Source passage -
Question

Evaluate the following integrals:$$\int \frac{x}{\sqrt{x+1}} d x$$

Answer

**step1 Understanding the Problem and Choosing a Method**

The problem asks to evaluate an indefinite integral. This type of problem requires techniques from integral calculus, which is typically covered in advanced high school or university mathematics, rather than elementary or junior high school. For this specific integral, a common method is substitution, also known as u-substitution.

$$\int \frac{x}{\sqrt{x+1}} d x$$

**step2 Performing a Substitution**

To simplify the integral, we introduce a new variable, $$u$$. We let the expression under the square root be $$u$$. This transforms the integral into a simpler form that can be evaluated using standard integration rules. We also need to express $$x$$ and $$dx$$ in terms of $$u$$ and $$du$$.

$$\text{Let } u = x+1$$

$$\text{Differentiating both sides with respect to } x \text{ gives: } \frac{du}{dx} = 1 \implies du = dx$$

$$\text{From } u = x+1, \text{we can express } x \text{ as: } x = u-1$$

**step3 Rewriting the Integral in Terms of u**

Now, substitute $$u$$, $$x$$ and $$dx$$ into the original integral. This step transforms the integral from being with respect to $$x$$ to being with respect to $$u$$, making it more manageable.

$$\int \frac{x}{\sqrt{x+1}} d x = \int \frac{u-1}{\sqrt{u}} du$$

**step4 Simplifying the Integrand**

Before integrating, simplify the expression by splitting the fraction into two terms and rewriting the square root using a fractional exponent. This prepares the terms for direct integration using the power rule.

Given records -
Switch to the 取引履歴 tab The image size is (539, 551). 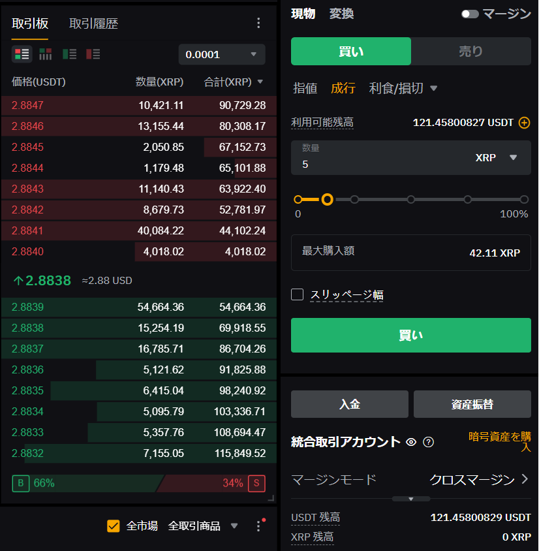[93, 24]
* * *
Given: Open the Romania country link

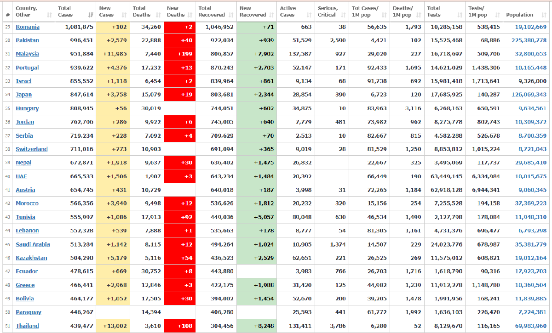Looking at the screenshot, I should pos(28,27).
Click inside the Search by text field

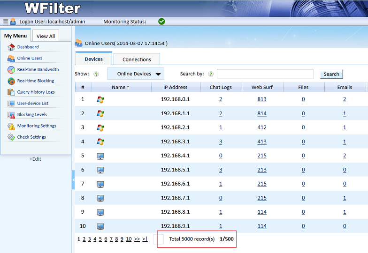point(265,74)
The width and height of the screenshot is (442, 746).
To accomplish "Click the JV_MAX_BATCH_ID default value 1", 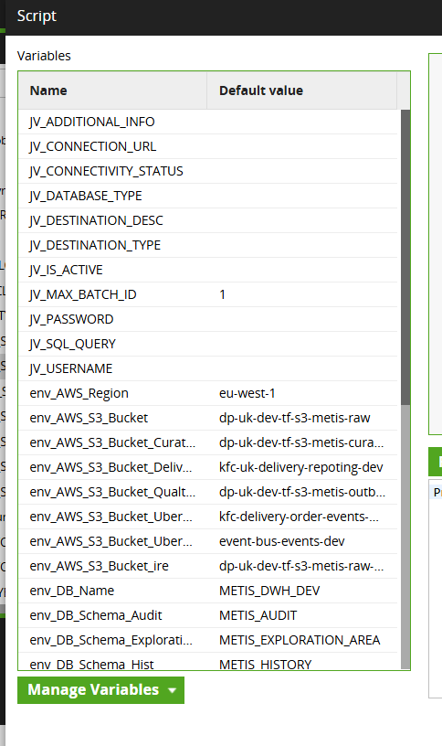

Goals -
**A)** In the integral walkthrough, what expression is set equal to u for the substitution?
**B)** Echo the integral walkthrough word for word, between "To simplify the" and "of $$u$$ and $$du$$.", inclusive.
**C)** Carry on with the worked solution of the integral of x over the square root of x + 1 from the point where it stops.

Solved problems -
**A)** The expression under the square root: u = x + 1.

**B)**
To simplify the integral, we introduce a new variable, $$u$$. We let the expression under the square root be $$u$$. This transforms the integral into a simpler form that can be evaluated using standard integration rules. We also need to express $$x$$ and $$dx$$ in terms of $$u$$ and $$du$$.

**C)**
$$\int \left(\frac{u}{\sqrt{u}} - \frac{1}{\sqrt{u}}\right) du = \int \left(u^{1 - \frac{1}{2}} - u^{-\frac{1}{2}}\right) du$$

$$ = \int \left(u^{\frac{1}{2}} - u^{-\frac{1}{2}}\right) du$$

**step5 Integrating Term by Term**

Now, integrate each term separately using the power rule for integration, which states that for any constant $$n \neq -1$$, the integral of $$u^n$$ is $$\frac{u^{n+1}}{n+1}$$. It is important to add the constant of integration, $$C$$, at the end of the indefinite integral.

$$\int u^{\frac{1}{2}} du = \frac{u^{\frac{1}{2}+1}}{\frac{1}{2}+1} = \frac{u^{\frac{3}{2}}}{\frac{3}{2}} = \frac{2}{3}u^{\frac{3}{2}}$$

$$\int u^{-\frac{1}{2}} du = \frac{u^{-\frac{1}{2}+1}}{-\frac{1}{2}+1} = \frac{u^{\frac{1}{2}}}{\frac{1}{2}} = 2u^{\frac{1}{2}}$$

Combining these, the integral becomes:

$$\frac{2}{3}u^{\frac{3}{2}} - 2u^{\frac{1}{2}} + C$$

**step6 Substituting Back and Final Simplification**

Finally, substitute back $$u = x+1$$ into the result to express the answer in terms of the original variable $$x$$. Optionally, the expression can be simplified by factoring out common terms to reach a more compact form.

$$\frac{2}{3}(x+1)^{\frac{3}{2}} - 2(x+1)^{\frac{1}{2}} + C$$

$$ = 2(x+1)^{\frac{1}{2}} \left( \frac{1}{3}(x+1) - 1 \right) + C$$

$$ = 2\sqrt{x+1} \left( \frac{x+1-3}{3} \right) + C$$

$$ = 2\sqrt{x+1} \left( \frac{x-2}{3} \right) + C$$

$$ = \frac{2}{3}(x-2)\sqrt{x+1} + C$$

Alternative answer

Answer: $\frac{2}{3}(x-2)\sqrt{x+1} + C$ Explain
This is a question about figuring out what function has the given derivative (that's what integration means!). We'll use a trick called u-substitution to make it easier. . The solving step is:

Hey there! Mikey Thompson here, ready to tackle this problem!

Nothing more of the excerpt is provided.